Because video game rules are enforced inside the black box of the computer’s circuitry, there’s a temptation among designers to take shortcuts by letting the game cheat. Don’t give in to that temptation. Players will be able to tell when a game is cheating, and they will resent it.

Suppose you’re designing a blackjack game that matches a player against a computerized dealer. As the designer, you need to write a script to control the dealer’s actions. You want the dealer to be a little hard to beat but not impossible. One easy way to create challenge would be to let the script choose which card from the deck is drawn next. You would then program the dealer to pick a card that either wins or loses, and put in a randomizing function so that two out of every three times it picks a winning card. This also creates an easy way to allow players to change the difficulty, so that on a harder setting the dealer will pick a winning card four out of every five times, while on an easier setting it will win just one out of every three. How would anyone even know you’re cheating?

After playing the game a few times, you’ll see how. The dealer will do seemingly irrational things, such as hitting on 20 and magically drawing an ace. The deck will not seem random, because certain cards will tend to show up early and others will show up only after those preferred cards have been drawn. After several play-throughs, these patterns will become obvious. When players realize that a game is cheating, they’ll make the ultimate winning move by turning it off.

8. Skip The Manual

The best way to convince people that a game is worth playing is by letting them jump in and try it out for themselves. Presenting written instructions at the beginning of every new game merely creates a barrier to entry at the very time when you want to be most accommodating of players. Instructions can also become a crutch, used to justify unconventional and unintuitive choices in the interface.

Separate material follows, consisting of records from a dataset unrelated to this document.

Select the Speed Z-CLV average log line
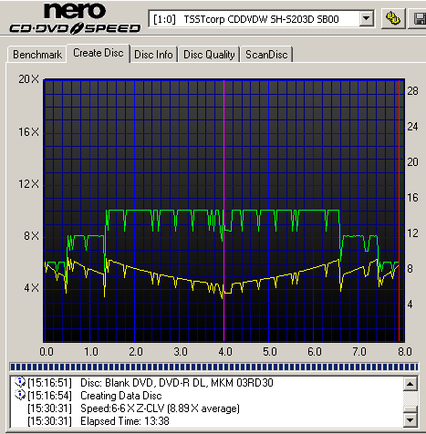Screen dimensions: 426x434 (133, 408)
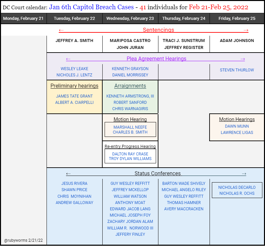Select GUY WESLEY REFFITT in Wednesday Status Conferences
265x246 pixels.
click(130, 183)
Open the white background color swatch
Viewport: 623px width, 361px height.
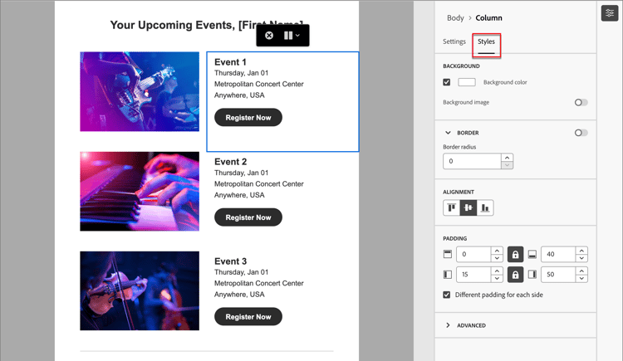pos(467,82)
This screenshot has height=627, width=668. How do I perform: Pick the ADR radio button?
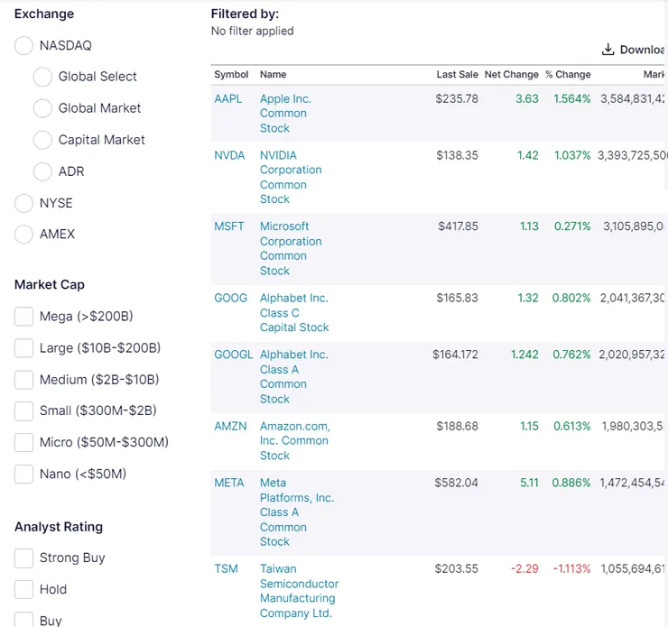[x=42, y=171]
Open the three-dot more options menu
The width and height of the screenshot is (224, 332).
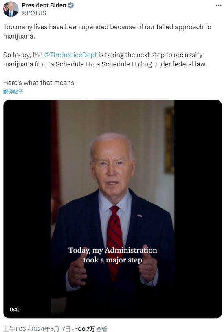tap(218, 5)
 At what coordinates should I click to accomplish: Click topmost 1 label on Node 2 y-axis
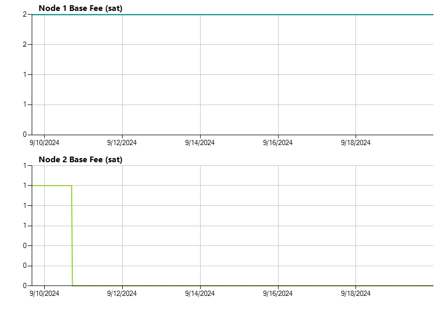point(24,165)
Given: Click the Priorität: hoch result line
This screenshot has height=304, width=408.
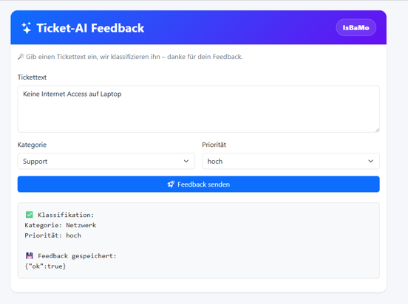Looking at the screenshot, I should tap(52, 235).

The best place to teach people how to play a game is right there in the game itself. Tutorials have become one of the most familiar patterns in games. Ask yourself, “What’s the smallest amount of information the player needs to make the first move?” Then provide nothing more than that; you can get to the second move when the time comes. Playing is learning. If people are interested in the game, they’ll be motivated to fill in the blanks themselves by playing it.

Screen from Kanyu
In Bri Lance’s game Kanyu, step-by-step instructions on how to play are cleverly incorporated into the game’s storyline.

9. Make The Game Make Sense

Players need to understand why things happen in the game in order to feel that they’re in control. In game design, a sensible experience relies on some mutual understanding between the designer and the player:

  • When the player loses, the reason they lost should be clear. If it’s not, then the player won’t be able to get better at the game by avoiding the same mistake in future.
  • When the player wins, the reason they won should be clear. If not, then replicating the victory will be hard.
  • Every effect should have a clear cause. When something happens, the player should be able to see why it happened.
  • The object of the game should be clear. The player needs to know what they’re working toward.
  • The player should always know what actions may be performed. At every moment, visible or aural cues should be provided to let the player know what they can do.

10. Make It Easy To Try Again

Step back and think about the game as a discontinuous and iterative experience. When a player loses, cycling back into the game to try again should be instant and effortless. Even large commercial games with multimillion-dollar development budgets make the mistake of forcing a lengthy loading screen into that anxious period between a player’s loss and a second attempt. Stretching that space of time to the second, third or twentieth go-round inevitably tries the player’s patience. Games such as Braid and Prince of Persia: The Sands of Time take a clever route around this problem by allowing players to rewind time to a safe point before their losing moment.

Playing To Your Strengths

These 10 guidelines will help you get started, but plenty of challenges lie ahead as you set about designing and developing your game, and you’ll need to learn how to manage them as they come up. One last piece of advice is to play to your strengths. If you have a background in designing conventional user interfaces, by all means use the skills and techniques that you gained from it. Wireframing, user testing, rapid prototyping, storyboarding, flow diagramming and other core skills all translate well to game design and can help you pull through the inevitable rough patches. When a game design issue confounds you, trust your instincts and ask how you would handle a similar problem outside of the context of the game. More often than not, you’ll point yourself in the right direction.

(al)

© John Ferrara for Smashing Magazine, 2012.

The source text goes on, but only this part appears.